The British art duo Olly and Suzi touched down in Alaska's remote, grizzly-infested Katmai National Park and Preserve. Their mission: To capture wild bears with paint, canvas, and a killer instinct. By Ben Ehrenreich

(Watch a video of a grizzly close encounter on Katmai and see a slideshow of Olly and Suzi's work.)

October 2006

Olly and Suzi navigate Kukak Bay

Olly and Suzi navigate Kukak Bay in an open skiff, en route to Katmai's shores. (Photo: Julian Dufort)

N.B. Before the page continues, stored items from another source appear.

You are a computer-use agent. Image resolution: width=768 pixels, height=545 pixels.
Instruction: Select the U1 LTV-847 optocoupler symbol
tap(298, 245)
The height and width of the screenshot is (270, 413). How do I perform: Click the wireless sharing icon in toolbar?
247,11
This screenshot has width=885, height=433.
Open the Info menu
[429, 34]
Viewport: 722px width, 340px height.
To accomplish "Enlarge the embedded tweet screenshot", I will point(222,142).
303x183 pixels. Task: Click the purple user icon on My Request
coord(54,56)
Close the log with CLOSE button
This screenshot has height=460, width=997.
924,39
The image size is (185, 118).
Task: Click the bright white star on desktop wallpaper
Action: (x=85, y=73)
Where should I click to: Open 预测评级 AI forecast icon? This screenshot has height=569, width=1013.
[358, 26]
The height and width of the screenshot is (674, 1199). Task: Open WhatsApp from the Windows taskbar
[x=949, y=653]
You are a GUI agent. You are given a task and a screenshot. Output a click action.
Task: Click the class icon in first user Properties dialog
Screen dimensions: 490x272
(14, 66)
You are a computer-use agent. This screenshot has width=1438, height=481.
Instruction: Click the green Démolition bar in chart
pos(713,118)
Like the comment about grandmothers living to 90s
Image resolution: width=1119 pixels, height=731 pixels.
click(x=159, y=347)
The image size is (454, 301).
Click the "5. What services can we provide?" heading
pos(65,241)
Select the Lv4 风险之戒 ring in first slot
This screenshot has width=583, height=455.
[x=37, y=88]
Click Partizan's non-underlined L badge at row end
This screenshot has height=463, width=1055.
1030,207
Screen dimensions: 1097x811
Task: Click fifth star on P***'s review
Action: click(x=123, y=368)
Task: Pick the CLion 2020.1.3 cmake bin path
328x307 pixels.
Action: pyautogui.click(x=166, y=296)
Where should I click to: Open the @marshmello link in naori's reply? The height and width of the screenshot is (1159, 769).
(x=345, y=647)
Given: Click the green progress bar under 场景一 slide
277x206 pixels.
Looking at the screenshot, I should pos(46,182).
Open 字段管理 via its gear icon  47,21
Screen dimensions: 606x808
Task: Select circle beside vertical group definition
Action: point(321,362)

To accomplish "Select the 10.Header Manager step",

No roads, paved or otherwise, lead to Katmai National Park and Preserve, which lies at the northeast extreme of the Alaska Peninsula. To get to Katmai's 480-mile coast, you don't need a dogsled anymore. At the very least, though, you'll have to find your way to Anchorage, where you can book a short flight to Kodiak or Homer, from either of which, at considerable expense, you will then have to charter a floatplane. Weather permitting, the pilot will fly into the Shelikof Strait and land in one of several pristine, sheltered bays bordered by black sand beaches, green hills, and ragged blue-black mountains. If you can afford to hire one, a boat will be there waiting for you. If not, you'll be on your own—just you, the bald eagles, the wolves, and approximately 2,000 Alaskan brown bears.

Brown bears are grizzly bears. They're generally called brown when they live on the coast, grizzly if they live inland, but they're otherwise indistinguishable: giant, cuddly-looking apex predators with intimidating incisors, long, curved claws, fur ranging from frosty blond to deep brown, and enough muscle mass to tear your head from your shoulders with a single swipe. In other words, they are the perfect subjects for Olly and Suzi (known to the British government as Oliver Williams and Susan Winstanley), the London-based art duo who have made a name for themselves by traveling to far-flung corners of the planet to paint and draw lions, tigers, polar bears, African wild dogs, great white sharks, orcas, anacondas, crocodiles, and predatory Antarctic leopard seals, among other creatures. "The bush is our studio," as Olly likes to say.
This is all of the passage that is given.